Sony 18x DL DVD+/-RW Drive, Internal, ATA
($69.99)

Antec Performance One P180B Black
($129.99)

I plan to run Windows Vista Ultimate on this machine. My questions are

a.) Am I overbuying for my needs
b.) Are there any other parts (and brands) that you could suggest that are better
c.) I'm not really sure what I should choose for the case....that one was just in a book I read so I could really use case (and psu) suggestions

Oh and these are all priced from Newegg.com


----------



## susandan (Jul 5, 2007)

Hi,

Just built my third PC, may I sugest that if you don't get many reaplies here this is an excellent site to post your questions...

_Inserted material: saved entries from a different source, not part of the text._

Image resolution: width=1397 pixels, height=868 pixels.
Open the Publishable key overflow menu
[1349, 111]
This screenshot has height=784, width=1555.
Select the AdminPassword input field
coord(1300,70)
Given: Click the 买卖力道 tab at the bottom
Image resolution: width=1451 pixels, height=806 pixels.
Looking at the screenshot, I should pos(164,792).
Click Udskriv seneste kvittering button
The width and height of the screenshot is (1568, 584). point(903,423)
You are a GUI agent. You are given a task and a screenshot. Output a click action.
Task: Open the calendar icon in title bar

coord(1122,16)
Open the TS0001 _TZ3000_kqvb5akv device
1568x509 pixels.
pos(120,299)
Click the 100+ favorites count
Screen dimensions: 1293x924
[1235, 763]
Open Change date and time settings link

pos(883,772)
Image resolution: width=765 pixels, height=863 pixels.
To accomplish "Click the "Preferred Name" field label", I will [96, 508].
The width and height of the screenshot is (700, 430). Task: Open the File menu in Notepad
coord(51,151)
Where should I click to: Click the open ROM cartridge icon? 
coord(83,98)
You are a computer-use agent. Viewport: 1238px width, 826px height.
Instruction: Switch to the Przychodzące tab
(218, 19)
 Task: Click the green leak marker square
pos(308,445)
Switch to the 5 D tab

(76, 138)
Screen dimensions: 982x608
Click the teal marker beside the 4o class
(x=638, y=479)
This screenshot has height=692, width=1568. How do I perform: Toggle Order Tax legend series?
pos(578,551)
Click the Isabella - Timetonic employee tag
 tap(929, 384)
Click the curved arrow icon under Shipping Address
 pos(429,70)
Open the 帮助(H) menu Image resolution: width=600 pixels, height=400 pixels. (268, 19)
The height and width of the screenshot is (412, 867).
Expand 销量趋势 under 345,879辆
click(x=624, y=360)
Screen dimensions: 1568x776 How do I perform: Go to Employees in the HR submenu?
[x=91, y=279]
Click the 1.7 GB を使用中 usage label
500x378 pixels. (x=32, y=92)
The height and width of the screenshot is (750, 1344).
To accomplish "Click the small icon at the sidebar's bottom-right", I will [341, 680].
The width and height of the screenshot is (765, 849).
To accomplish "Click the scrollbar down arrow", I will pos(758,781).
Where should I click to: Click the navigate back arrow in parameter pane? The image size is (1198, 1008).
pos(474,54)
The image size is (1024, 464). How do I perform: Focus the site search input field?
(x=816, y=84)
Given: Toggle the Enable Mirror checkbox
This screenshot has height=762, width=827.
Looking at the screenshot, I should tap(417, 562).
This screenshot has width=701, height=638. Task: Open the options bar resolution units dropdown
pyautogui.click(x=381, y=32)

http://www.buildyourown.org.uk/forums/

I'm not an expert enough to advise you on parts!

my spec is -

Intel Core 2 Duo E6600 "LGA775 Conroe" 2.40GHz (1066FSB) - Retail 
GeIL 2GB (2x1GB) PC6400C4 800MHz Ultra Low Latency DDR2 Dual Channel Kit (GX22GB6400UDC) 
Asus P5B Deluxe (Socket 775) PCI-Express DDR2 Motherboard 
Corsair HX 520W ATX2.2 Modular SLI Compliant PSU
HIS ATI Radeon X1950 Pro ICEQ 3 V2 TURBO SILENT Heatpipe 256MB GDDR3 TV-Out/Dual DVI (PCI-Express)
Western Digital Raptor 150GB WD1500ADFD 10,000RPM SATA 16MB Cache
Pioneer DVR-212D 18x18 DVD±RW Serial ATA Dual Layer ReWriter 
Akasa AK-ZEN-01-BK Zen Black Case
Labtec Ultra Flat Keyboard
Microsoft Comfort Optical Mouse 1000
Windows XP Home Edition

best of luck with the build...susan


----------



## skoville (Mar 24, 2007)

Hello ChelseaBoggs,
Toying with the idea of building my own. Just wondered why you would choose an IDE hard drive over a SATA ?


----------